As of June 17, 1984 there remained an outstanding balance due from defendants of $20,485.60. On June 18, 1984 defendants paid debtor $10,997.40 but refused to pay the remaining balance of $9,448.20, deducting this amount as compensation for the losses incurred as a result of the impure rollers.

On April 8, 1985 debtor filed a Complaint to Compel Turnover in the bankruptcy court to recover $9,488.20 from defendants. Defendants filed an answer setting forth a general denial and raising the affirmative defenses of misrepresentation and breaches of contract and warranty. Defendants also filed a motion to dismiss or for abstention and made a timely demand for a jury trial on all issues.

Bankruptcy Judge Glennon conducted a pretrial conference and hearing on defendants' motions on May 2, 1985. The judge entered a Memorandum and Order on November 6, 1985 holding that the proceeding before him was not a core matter, but merely one related to the Chapter 11 proceedings, 54 BR 562. The Judge nevertheless refused to dismiss the complaint or to abstain and denied defendants' request for a jury trial. Instead, Judge Glennon held that the bankruptcy court would administer the related proceeding, conduct a non-jury trial on the complaint and submit proposed findings of fact and conclusions of law to the district court for the entry of final judgment.

II. DISCUSSION

The bankruptcy judge's determination that this case involved a non-core matter involves a question of law over which this court has plenary appellate review power. 28 U.S.C. § 158. See Local 369, Utility Workers Union of America, AFL-CIO v. Boston Edison Co., 588 F.Supp. 800, 806 (D.Mass.1984), aff'd 725 F.2d 1 (1st Cir.1984).

The starting point in understanding the present statutory scheme of core and non-core matters as it pertains to this case is Northern Pipeline v. Marathon Pipe Line, Co., 458 U.S. 50, 102 S.Ct. 2858, 73 L.Ed.2d 598 (1982). Before the Marathon Court was the question of whether the 1978 Bankruptcy Act, Pub.L. 95-598, 92 Stat. 2549 (effective October 1, 1979), unconstitutionally vested judicial functions in non-article III judges.

The facts in Marathon can be simply stated. Northern Pipeline filed a petition for reorganization in the bankruptcy court in January 1980. In March of that year, Northern initiated a suit in the bankruptcy court against Marathon Pipe Line for breaches of contract and warranty, misrepresentation, coercion and duress. Marathon moved in the bankruptcy court to dismiss on the ground that the delegation of authority to the bankruptcy court to adjudicate the matter was contrary to article III of the Constitution. The district court reversed the bankruptcy court's denial.

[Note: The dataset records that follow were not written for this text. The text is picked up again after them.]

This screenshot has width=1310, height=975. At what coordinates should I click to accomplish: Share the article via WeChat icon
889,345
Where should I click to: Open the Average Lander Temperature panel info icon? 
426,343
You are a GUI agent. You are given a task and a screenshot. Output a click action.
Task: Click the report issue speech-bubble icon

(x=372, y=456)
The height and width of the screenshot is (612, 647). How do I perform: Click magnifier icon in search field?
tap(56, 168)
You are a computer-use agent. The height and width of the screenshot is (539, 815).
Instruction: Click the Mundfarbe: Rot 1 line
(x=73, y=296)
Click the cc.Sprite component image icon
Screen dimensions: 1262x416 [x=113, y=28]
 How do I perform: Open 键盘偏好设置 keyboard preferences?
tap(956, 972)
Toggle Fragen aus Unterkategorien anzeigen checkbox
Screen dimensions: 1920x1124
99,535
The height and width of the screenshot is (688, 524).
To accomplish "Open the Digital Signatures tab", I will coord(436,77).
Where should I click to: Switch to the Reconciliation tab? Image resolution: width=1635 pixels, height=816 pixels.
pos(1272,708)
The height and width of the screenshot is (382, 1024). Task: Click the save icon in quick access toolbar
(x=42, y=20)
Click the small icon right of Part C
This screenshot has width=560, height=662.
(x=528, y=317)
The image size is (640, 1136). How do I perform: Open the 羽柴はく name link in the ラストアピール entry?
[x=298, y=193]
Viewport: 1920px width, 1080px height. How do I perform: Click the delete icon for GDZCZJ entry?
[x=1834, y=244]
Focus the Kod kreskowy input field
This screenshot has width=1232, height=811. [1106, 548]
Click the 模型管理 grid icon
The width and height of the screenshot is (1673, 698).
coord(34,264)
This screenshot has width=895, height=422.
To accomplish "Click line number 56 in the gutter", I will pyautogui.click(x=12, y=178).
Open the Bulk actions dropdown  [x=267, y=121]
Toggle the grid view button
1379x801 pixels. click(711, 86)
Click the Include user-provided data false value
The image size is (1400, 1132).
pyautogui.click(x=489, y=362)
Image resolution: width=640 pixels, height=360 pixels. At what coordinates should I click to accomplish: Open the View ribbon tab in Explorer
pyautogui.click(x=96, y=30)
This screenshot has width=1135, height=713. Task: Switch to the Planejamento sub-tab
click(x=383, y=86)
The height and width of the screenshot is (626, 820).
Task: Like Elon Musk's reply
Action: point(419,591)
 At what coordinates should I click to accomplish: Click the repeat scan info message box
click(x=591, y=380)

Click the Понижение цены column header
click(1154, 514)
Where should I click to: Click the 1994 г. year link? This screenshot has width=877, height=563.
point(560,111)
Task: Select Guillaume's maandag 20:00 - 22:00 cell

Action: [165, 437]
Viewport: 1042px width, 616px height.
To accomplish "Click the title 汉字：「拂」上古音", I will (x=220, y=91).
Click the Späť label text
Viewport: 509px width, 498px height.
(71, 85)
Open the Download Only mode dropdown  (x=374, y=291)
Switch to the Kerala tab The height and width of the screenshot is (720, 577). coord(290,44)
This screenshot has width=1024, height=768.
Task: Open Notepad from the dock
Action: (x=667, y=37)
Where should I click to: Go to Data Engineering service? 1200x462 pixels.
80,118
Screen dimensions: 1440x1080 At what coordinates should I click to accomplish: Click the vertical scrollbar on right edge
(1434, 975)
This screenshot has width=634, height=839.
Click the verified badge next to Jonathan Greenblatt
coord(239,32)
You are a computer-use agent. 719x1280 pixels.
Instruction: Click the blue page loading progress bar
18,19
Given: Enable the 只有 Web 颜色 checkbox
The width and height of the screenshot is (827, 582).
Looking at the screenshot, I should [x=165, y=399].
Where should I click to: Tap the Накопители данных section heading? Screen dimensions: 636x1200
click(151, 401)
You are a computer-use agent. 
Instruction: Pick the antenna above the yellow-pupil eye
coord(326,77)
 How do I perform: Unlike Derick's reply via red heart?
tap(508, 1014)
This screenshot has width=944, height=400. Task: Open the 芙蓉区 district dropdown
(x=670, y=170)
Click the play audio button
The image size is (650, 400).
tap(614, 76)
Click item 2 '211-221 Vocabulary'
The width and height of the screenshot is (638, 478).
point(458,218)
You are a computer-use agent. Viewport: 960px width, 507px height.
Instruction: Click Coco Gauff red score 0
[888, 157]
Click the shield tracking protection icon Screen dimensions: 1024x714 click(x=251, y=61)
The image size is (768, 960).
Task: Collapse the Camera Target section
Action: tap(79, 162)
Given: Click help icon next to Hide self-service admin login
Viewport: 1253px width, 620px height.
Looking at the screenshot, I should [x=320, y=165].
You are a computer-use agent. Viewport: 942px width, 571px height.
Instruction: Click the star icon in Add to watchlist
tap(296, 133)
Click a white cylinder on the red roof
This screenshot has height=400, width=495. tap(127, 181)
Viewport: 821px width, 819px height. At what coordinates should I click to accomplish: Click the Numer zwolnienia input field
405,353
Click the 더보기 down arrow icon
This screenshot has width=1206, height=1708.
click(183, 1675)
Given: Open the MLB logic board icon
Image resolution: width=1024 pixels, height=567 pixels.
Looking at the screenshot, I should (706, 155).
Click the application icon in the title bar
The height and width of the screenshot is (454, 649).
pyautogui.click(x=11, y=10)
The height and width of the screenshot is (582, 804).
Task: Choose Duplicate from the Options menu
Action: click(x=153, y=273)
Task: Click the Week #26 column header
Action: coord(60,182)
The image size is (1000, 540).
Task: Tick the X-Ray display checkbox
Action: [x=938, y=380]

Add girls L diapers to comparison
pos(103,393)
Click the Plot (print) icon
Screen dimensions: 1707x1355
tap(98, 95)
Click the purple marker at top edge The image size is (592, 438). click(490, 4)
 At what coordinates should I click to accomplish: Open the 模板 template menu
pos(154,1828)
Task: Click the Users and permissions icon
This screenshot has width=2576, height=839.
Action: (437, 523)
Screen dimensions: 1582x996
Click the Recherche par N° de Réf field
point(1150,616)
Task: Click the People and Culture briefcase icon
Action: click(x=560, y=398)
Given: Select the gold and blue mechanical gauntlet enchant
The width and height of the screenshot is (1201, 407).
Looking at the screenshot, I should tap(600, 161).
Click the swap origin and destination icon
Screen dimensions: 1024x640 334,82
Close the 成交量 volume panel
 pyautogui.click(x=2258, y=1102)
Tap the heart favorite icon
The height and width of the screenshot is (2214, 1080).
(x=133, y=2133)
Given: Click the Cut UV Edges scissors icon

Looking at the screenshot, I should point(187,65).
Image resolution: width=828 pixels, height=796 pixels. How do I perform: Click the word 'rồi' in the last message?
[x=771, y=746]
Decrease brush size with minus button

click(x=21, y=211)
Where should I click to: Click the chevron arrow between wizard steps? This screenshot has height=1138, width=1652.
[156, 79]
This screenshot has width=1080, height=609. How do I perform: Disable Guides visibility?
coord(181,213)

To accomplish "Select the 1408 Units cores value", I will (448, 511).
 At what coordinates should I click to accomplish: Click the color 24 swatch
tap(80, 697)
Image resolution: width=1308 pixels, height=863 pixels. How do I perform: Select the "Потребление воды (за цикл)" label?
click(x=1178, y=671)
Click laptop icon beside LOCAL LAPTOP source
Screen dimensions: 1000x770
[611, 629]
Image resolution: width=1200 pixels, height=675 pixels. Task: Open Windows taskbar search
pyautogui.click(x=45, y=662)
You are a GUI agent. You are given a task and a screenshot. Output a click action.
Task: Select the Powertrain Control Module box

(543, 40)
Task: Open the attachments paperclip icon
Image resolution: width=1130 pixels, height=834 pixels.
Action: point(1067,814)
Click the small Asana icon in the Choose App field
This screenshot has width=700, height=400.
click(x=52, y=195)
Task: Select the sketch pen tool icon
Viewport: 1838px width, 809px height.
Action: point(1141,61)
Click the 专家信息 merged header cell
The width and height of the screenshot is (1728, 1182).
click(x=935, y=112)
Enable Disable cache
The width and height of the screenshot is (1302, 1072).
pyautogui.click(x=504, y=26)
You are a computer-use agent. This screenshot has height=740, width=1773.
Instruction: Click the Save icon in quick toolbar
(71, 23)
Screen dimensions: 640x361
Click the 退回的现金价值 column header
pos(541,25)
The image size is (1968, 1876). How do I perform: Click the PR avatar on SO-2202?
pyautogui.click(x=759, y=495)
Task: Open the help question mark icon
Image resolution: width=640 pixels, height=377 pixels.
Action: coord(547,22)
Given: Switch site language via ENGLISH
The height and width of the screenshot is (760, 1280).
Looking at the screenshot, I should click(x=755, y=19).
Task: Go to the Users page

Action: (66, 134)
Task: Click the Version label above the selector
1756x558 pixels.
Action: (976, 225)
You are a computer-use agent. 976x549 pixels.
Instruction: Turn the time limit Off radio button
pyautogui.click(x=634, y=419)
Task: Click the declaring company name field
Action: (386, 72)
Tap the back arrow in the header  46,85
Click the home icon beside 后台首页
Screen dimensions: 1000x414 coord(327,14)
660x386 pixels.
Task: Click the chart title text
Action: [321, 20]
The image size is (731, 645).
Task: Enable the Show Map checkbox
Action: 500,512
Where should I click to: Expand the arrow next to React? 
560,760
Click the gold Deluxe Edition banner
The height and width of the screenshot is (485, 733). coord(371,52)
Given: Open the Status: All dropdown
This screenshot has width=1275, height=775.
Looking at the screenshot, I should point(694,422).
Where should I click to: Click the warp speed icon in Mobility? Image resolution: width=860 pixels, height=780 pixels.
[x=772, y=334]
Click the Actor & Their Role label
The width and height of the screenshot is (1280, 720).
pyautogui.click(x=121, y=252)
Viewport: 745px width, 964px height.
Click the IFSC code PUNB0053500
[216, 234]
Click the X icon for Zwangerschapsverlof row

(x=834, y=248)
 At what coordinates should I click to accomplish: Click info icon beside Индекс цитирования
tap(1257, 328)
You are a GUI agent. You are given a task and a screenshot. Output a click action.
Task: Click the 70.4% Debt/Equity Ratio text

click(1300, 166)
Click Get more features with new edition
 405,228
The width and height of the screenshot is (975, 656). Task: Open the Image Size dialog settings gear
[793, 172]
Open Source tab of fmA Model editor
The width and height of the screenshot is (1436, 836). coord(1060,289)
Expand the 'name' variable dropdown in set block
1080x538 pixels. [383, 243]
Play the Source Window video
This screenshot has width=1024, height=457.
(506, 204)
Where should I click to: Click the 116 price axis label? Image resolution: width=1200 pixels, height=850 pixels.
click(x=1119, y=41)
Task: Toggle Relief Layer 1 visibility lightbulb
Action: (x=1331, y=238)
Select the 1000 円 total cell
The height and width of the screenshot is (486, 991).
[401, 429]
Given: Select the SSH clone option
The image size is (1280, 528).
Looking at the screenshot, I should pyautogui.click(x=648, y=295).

After rejecting the possibility that the 1978 Act should be construed as creating legislative courts, 458 U.S. 63-76, 102 S.Ct. at 2867, 2874, the plurality considered whether the bankruptcy courts were "merely an `adjunct' to the district court," seized with the ability to make factfinding without adjudicating "private rights." Id. at 77, 102 S.Ct. at 2874. The plurality accepted the validity of Congress' power to bestow factfinding powers to an adjunct only insofar as the rights being so adjudicating are created by federal statutes. Nevertheless, state-created rights, such as those asserted by Northern Pipeline, could not, the Court held, be finally adjudicated by a non-article III court.

The concurring opinion of Justice Rehnquist joined by Justice O'Connor, rested on somewhat narrower grounds than the plurality. Justice Rehnquist indicated he would hold that "so much of the Bankruptcy Act of 1978 as enables a bankruptcy court to entertain and decide Northern's lawsuit over Marathon's objection to be violative of Article III of the United States Constitution." Id. at 91, 102 S.Ct. at 2881. Justice Rehnquist's terse reasoning is notable:

From the record before us, the lawsuit in which Marathon was named defendant seeks damages for breach of contract, misrepresentation, and other counts which are the stuff of the traditional acts at common law tried by the courts at Westminister in 1789. There is apparently no federal rule of decision provided for any of the issues in the lawsuit; the claims of Northern arise entirely under state law. No method of adjudication is hinted, other than the traditional common-law mode of judge and jury. The lawsuit is before the Bankruptcy Court only because the plaintiff has previously filed a petition for reorganization in that court.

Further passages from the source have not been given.